Haven't felt so hurt, so pain in such a long time.
Like the pain is so familiar but it comes to sudden.
I don't like it.
It's like scrapping a wound that has been recovered and letting it bleed again.
I really don't like it.
Today last day of serve.
The friendship I make here I wish it would last forever.
I treasure friends.
I treasure them a lot.
Losing my ex-bestie was one thing I regret the most.
That's why I treasure the friendships I made regardless in serve or in red camp.
It hurts when I hear comments like this.
It hurts when being friendly to me becomes being a player to other people.
It hurts when I just want to be me but people don't accept it so I have to act.
It hurts when I try to connect with you but you say you cannot talk to me sometimes.
It hurts when I'm always the one doing everything but to you it's not good enough.
It hurts when I have to be the one to patch up the friendship first but not you.

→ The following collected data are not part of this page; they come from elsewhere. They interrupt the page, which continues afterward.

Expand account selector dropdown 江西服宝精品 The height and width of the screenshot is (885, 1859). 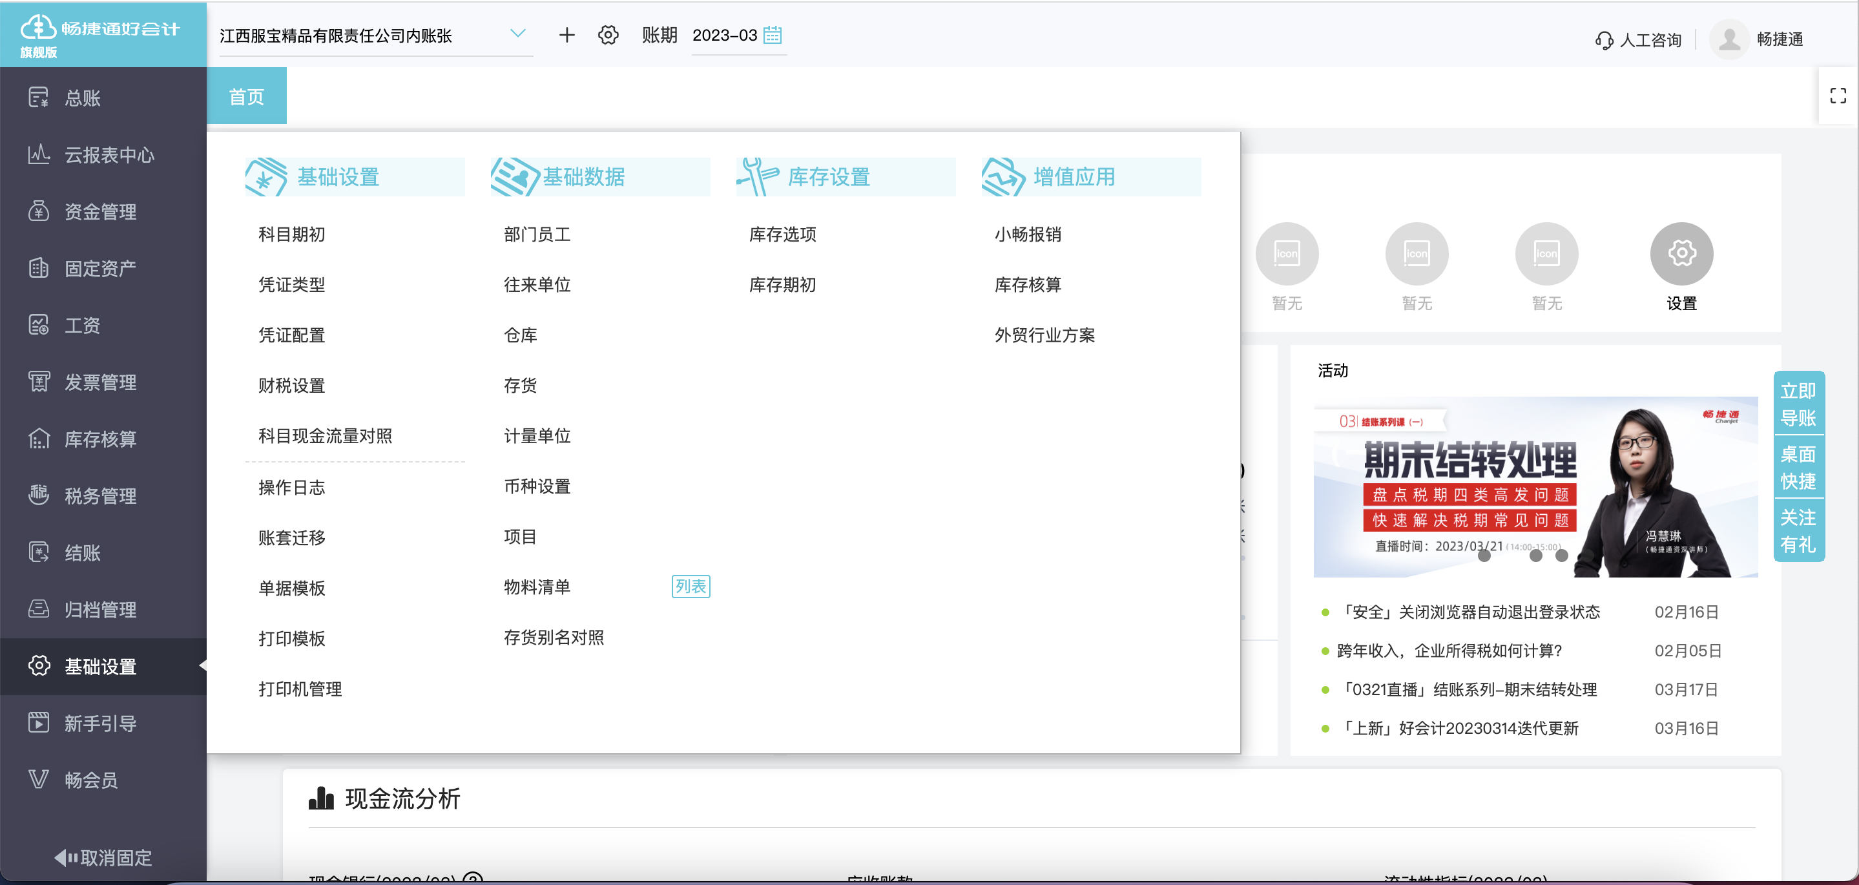(x=517, y=34)
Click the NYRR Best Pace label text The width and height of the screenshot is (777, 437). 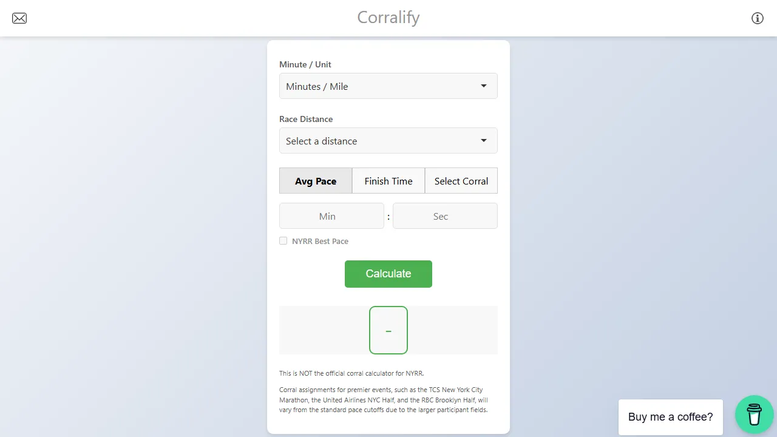pyautogui.click(x=320, y=241)
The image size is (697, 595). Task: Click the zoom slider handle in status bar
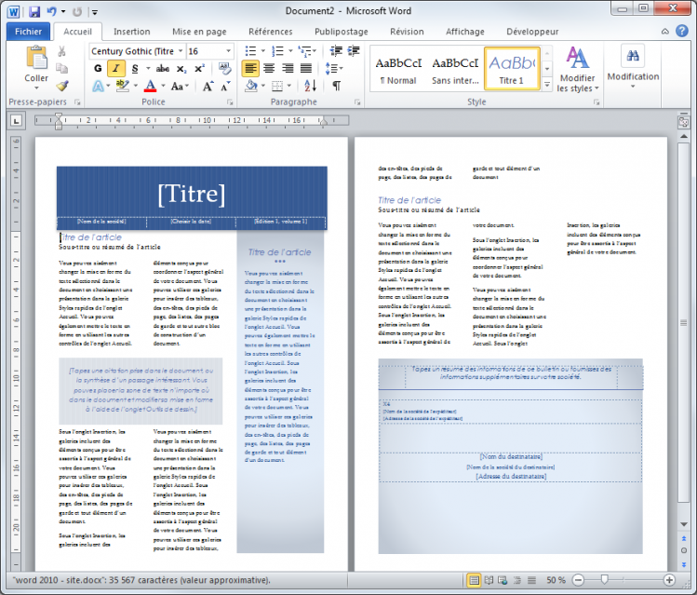[605, 580]
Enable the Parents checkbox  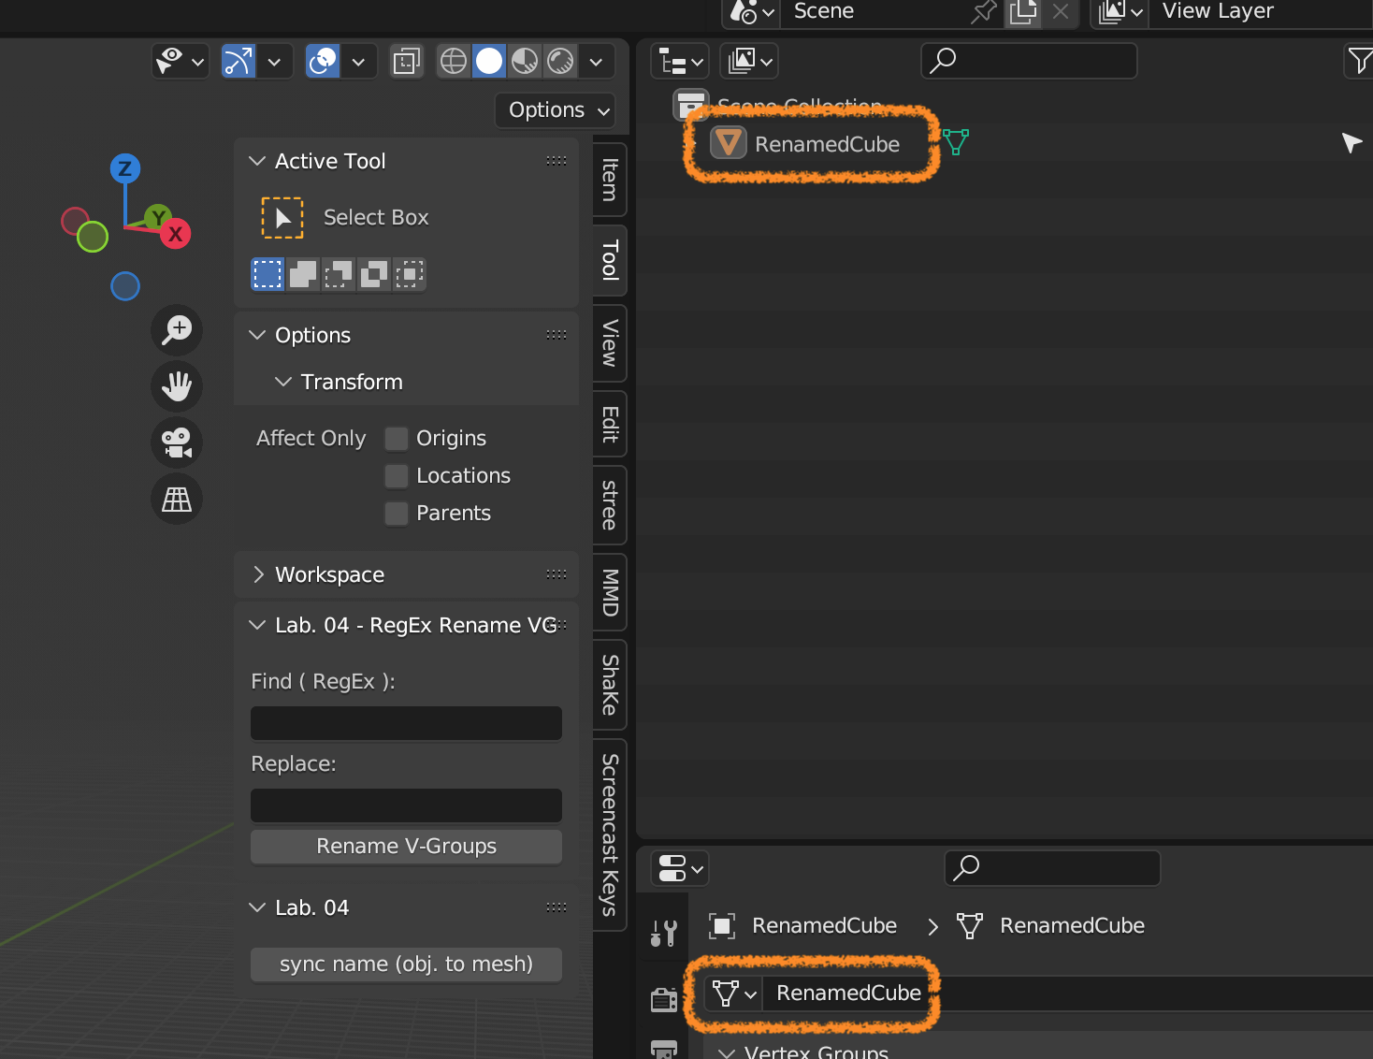pyautogui.click(x=397, y=514)
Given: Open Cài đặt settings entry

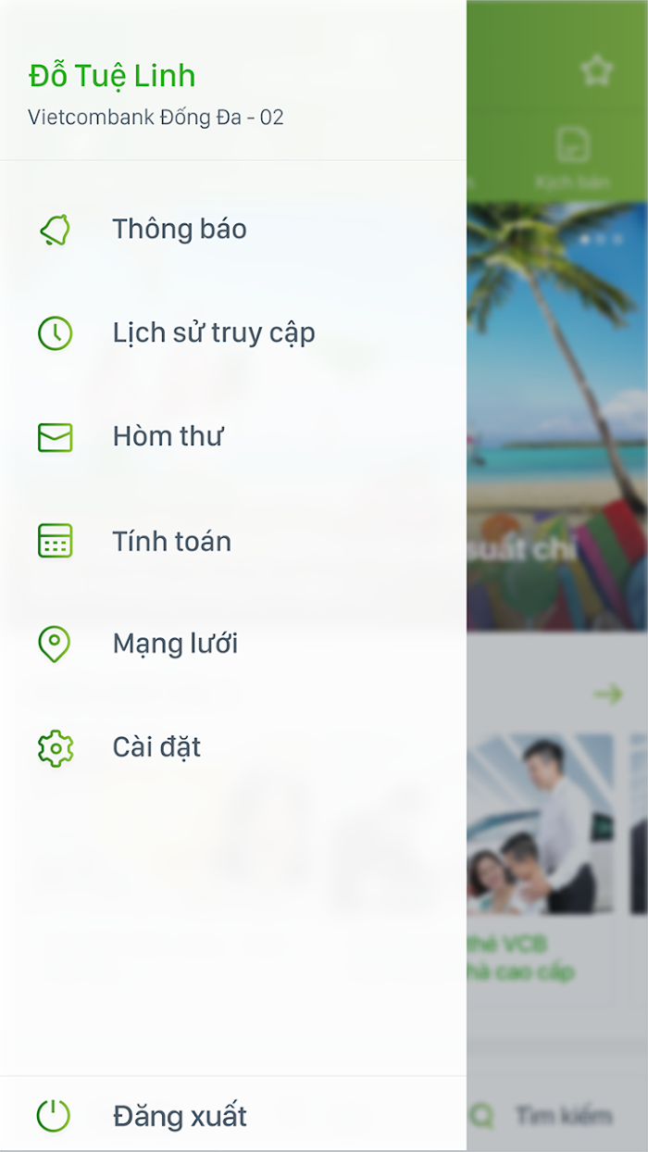Looking at the screenshot, I should (x=233, y=748).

It hurts cause it's always you first, my friend, before me.
It hurts so bad that maybe being cold to people is better huh.
I know people meant well and care for me.
But have you thought maybe is you sometimes?
Yes I admit, my friendship with my exbestie is broken because of me mostly.
But did she ever thought about how I feel when I repeatedly ask for her forgiveness?
Have she thought how much courage and how much pain I had to endure just to apologised to her.
Maybe she did, maybe she didn't.
But have she spared my feelings when she said she didn't want to be my friend anymore?
Argh. I hate it when past memories come back.
I hate it when all this is like a cycle again.
I hate it.
I know you meant well.
But have you put yourself in my shoes.
Have you ever?
If you did, then okay. Fine it's my fault.
But if you haven't, just think about me first can?
God loves me.
God loves me.
Even if you don't so what.
My God loves me.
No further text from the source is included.